From your code, it appears that your "unique identifier" (for the purposes of this insertion, at least) is the composite (READING_DATE, READING_TIME, READING_ADDRESS).

If you define such a UNIQUE key in your database, then LOAD DATA with the IGNORE keyword should do exactly what you require:

ALTER TABLE tbl_reading
  ADD UNIQUE KEY (READING_DATE, READING_TIME, READING_ADDRESS)
;

LOAD DATA INFILE '/path/to/csv'
    IGNORE
    INTO TABLE tbl_reading
    FIELDS
        TERMINATED BY ','
        OPTIONALLY ENCLOSED BY '"'
        ESCAPED BY ''
    LINES
        TERMINATED BY '\r\n'
    (@rec_0, @rec_1, @rec_2, @rec_3, @rec_4, @rec_5, @rec_6, @rec_7, @rec_8)
    SET
        READING_DATE = DATE_FORMAT(STR_TO_DATE(TRIM(@rec_0), '???'), '%Y/%m/%d'),
        READING_TIME = DATE_FORMAT(STR_TO_DATE(TRIM(@rec_1), '???'), '%H:%i:%s'),
        READING_ADDRESS    = TRIM(@rec_2),
        CO2_SET_VALUE      = TRIM(@rec_3),
        CO2_PROCESS_VALUE  = TRIM(@rec_4),
        TEMP_SET_VALUE     = TRIM(@rec_5),
        TEMP_PROCESS_VALUE = TRIM(@rec_6),
        RH_SET_VALUE       = TRIM(@rec_7),
        RH_PROCESS_VALUE   = TRIM(@rec_8)
;

(Where '???' are replaced with strings that represent the date and time formats in your CSV).

Note that you should really be storing READING_DATE and READING_TIME together in a single DATETIME or TIMESTAMP column:

ALTER TABLE tbl_reading
  ADD COLUMN READING_DATETIME DATETIME AFTER READING_TIME,
  ADD UNIQUE KEY (READING_DATETIME, READING_ADDRESS)
;

UPDATE tbl_reading SET READING_DATETIME = STR_TO_DATE(
  CONCAT(READING_DATE, ' ', READING_TIME),
  '%Y/%m/%d %H:%i:%s'
);

ALTER TABLE tbl_reading
  DROP COLUMN READING_DATE,
  DROP COLUMN READING_TIME
;

In which case, the SET clause of the LOAD DATA command would include instead:

READING_DATETIME = STR_TO_DATE(CONCAT(TRIM(@rec_0), ' ', TRIM(@rec_1)), '???')


回答2:

Reading a 1 MB file line by line takes less than a second. Even concatenating and then again splitting all lines doesn't take any amount of time.

With a simple test, inserting 100,000 rows took about 90 seconds.

But, doing a select query before the insert, increases the time needed by more than an order of magnitude.

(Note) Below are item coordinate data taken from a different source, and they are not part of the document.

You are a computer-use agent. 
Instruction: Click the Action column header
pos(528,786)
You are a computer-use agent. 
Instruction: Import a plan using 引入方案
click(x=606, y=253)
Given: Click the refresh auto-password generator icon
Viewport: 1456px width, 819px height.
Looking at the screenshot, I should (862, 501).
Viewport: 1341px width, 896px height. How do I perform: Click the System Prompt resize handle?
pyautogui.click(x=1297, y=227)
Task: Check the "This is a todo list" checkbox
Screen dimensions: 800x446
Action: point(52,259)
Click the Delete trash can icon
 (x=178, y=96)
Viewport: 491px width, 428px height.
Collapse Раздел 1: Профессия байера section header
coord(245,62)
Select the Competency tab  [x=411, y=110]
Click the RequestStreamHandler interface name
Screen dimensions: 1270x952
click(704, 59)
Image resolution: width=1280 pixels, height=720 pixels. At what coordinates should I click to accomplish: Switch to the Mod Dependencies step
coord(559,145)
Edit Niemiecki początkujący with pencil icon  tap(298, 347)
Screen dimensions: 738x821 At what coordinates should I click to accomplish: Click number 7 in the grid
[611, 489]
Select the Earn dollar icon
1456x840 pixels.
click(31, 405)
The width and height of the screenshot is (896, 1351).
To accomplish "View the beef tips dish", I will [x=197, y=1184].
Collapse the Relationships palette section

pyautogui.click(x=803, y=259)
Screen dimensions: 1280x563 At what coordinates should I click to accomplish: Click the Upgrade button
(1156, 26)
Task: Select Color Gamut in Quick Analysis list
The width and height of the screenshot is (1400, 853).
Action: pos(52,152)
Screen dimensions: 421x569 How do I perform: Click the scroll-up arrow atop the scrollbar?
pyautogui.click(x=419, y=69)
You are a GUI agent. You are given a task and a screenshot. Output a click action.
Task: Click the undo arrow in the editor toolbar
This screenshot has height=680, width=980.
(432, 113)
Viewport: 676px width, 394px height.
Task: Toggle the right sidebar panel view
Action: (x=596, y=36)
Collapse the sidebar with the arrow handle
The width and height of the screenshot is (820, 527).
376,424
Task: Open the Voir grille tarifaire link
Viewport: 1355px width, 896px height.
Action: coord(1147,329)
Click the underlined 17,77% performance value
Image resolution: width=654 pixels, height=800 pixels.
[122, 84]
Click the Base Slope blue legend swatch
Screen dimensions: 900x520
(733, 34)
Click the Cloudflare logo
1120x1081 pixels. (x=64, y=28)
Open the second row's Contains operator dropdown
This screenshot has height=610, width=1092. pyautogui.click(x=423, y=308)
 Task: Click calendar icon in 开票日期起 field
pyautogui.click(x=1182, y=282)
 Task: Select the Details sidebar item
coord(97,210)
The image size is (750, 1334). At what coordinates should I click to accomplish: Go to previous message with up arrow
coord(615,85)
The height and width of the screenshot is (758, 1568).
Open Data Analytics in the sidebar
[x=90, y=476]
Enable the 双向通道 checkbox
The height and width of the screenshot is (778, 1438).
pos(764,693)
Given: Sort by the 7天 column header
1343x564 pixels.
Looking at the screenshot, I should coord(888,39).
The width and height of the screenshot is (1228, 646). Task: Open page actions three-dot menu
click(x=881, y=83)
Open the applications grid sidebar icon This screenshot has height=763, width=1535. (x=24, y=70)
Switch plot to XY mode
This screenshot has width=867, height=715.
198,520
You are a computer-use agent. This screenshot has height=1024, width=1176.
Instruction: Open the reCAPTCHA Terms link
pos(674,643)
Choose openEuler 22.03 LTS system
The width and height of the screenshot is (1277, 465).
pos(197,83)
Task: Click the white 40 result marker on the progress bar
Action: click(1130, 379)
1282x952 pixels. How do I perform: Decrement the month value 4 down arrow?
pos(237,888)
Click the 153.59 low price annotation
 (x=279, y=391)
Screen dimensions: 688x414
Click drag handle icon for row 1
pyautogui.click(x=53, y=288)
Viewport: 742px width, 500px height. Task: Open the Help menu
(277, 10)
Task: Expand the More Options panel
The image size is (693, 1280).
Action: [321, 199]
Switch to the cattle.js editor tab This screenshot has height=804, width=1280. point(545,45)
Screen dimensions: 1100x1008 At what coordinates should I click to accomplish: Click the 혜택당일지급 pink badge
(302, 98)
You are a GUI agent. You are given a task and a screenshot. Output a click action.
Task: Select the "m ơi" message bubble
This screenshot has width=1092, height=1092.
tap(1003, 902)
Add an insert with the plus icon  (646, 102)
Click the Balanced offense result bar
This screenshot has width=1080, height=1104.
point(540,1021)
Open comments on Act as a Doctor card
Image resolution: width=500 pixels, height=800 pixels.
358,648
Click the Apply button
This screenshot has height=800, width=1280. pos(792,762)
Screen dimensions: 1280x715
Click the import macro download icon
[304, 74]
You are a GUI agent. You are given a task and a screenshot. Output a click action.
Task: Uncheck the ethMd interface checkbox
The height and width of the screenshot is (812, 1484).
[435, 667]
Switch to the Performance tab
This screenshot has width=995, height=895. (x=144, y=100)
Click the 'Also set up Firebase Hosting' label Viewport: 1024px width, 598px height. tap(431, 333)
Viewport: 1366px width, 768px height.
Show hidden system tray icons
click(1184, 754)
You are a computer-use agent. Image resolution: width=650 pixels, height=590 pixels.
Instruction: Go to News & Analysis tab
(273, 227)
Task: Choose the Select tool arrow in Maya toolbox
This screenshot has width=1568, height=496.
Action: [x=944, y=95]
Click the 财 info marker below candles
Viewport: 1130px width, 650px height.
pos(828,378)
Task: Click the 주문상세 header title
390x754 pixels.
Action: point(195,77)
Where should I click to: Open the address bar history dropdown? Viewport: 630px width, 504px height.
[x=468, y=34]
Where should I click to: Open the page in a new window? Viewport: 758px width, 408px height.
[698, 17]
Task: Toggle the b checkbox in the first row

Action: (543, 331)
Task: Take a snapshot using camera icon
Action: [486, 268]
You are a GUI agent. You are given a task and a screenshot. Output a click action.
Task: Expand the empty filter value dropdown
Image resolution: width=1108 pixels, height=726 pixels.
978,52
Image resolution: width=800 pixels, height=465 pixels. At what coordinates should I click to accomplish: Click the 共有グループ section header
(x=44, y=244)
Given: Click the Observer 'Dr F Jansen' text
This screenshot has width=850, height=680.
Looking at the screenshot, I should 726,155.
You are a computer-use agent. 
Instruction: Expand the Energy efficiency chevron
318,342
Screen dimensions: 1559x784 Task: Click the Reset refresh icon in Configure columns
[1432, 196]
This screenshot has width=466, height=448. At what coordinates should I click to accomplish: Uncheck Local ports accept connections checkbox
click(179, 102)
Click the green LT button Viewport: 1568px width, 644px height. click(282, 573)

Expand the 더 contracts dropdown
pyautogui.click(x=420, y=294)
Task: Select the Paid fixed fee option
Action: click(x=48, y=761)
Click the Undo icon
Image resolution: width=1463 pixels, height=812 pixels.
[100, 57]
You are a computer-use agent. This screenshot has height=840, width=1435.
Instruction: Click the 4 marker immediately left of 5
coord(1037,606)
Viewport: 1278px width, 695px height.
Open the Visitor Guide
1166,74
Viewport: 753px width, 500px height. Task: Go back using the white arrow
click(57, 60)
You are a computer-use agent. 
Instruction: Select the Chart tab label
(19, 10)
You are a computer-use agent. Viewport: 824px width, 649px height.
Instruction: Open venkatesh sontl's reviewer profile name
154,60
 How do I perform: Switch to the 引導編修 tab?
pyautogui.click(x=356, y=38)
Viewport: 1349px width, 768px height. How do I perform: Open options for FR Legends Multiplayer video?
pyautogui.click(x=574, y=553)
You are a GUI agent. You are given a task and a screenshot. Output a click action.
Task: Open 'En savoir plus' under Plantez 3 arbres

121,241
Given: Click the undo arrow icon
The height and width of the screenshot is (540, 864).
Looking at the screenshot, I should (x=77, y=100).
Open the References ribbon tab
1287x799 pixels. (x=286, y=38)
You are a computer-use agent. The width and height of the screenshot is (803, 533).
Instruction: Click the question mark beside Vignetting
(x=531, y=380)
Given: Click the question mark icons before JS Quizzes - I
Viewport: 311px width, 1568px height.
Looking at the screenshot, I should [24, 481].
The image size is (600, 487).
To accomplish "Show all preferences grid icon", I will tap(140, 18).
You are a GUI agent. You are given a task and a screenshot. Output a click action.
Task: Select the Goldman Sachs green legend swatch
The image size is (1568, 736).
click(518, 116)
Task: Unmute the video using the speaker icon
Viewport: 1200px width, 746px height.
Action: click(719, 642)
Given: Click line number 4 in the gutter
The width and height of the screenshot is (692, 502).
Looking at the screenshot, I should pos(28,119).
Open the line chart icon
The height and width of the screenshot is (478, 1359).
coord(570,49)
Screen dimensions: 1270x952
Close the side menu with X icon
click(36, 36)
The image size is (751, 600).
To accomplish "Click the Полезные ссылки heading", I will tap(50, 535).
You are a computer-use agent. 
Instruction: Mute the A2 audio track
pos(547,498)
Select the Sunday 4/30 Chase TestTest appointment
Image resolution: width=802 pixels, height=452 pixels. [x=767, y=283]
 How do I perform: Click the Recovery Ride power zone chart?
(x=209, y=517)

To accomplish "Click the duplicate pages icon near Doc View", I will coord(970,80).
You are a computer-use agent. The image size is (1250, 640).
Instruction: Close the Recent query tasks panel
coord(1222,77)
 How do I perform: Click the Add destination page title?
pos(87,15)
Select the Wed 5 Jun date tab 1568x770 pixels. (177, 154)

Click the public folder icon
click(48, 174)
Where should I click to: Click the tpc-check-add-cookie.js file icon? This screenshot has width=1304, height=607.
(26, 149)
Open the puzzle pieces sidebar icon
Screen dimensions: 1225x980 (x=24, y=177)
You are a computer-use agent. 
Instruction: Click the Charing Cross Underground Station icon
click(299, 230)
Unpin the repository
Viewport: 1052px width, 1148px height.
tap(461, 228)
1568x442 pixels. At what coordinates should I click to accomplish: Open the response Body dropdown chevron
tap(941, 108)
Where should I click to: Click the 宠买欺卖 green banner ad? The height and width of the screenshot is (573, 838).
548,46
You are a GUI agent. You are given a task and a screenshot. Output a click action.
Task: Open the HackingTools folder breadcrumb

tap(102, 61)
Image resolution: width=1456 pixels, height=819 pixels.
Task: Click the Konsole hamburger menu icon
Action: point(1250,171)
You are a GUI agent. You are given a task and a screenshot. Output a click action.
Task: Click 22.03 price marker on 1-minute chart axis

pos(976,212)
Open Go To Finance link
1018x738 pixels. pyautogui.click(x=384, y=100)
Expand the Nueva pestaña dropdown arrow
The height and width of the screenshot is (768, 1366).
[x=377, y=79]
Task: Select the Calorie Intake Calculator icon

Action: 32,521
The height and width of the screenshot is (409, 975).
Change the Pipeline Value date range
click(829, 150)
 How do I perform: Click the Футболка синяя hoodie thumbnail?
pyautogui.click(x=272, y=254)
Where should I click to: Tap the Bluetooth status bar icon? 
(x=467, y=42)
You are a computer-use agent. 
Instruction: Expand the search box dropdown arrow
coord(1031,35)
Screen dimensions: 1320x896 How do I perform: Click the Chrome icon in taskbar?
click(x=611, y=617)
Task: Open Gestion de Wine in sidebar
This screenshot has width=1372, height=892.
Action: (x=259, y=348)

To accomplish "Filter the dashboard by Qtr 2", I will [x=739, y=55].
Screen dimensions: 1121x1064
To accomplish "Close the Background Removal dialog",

The lesson to learn from this is, if you need to insert large amounts of data, do it in big chunks (see LOAD DATA INFILE). If you can't do this for whatever reasons, do inserts and inserts alone.

Update:

As @eggyal already suggested, add a unique key to your table definition. In my small, one column test, I added a unique key and changed insert to insert ignore. Wall clock time increased 15%-30% (~100-110 sec), which is much better than the increase to 38 min (25 times!) with separate select + insert.

So, as a conclusion, (stealing from eggyal) add

ALTER TABLE tbl_reading
  ADD UNIQUE KEY (READING_DATE, READING_TIME, READING_ADDRESS)

to your table, remove the select in InsertData() and change insert to insert ignore.



回答3:

You need to make some preparations before starting your inserts because InnoDB engine makes inserts too slow with default settings.

either set this option before insert

innodb_flush_log_at_trx_commit=0

or make all your inserts into one transaction.
And it will be blazing fast, no matter what syntax or driver you choose.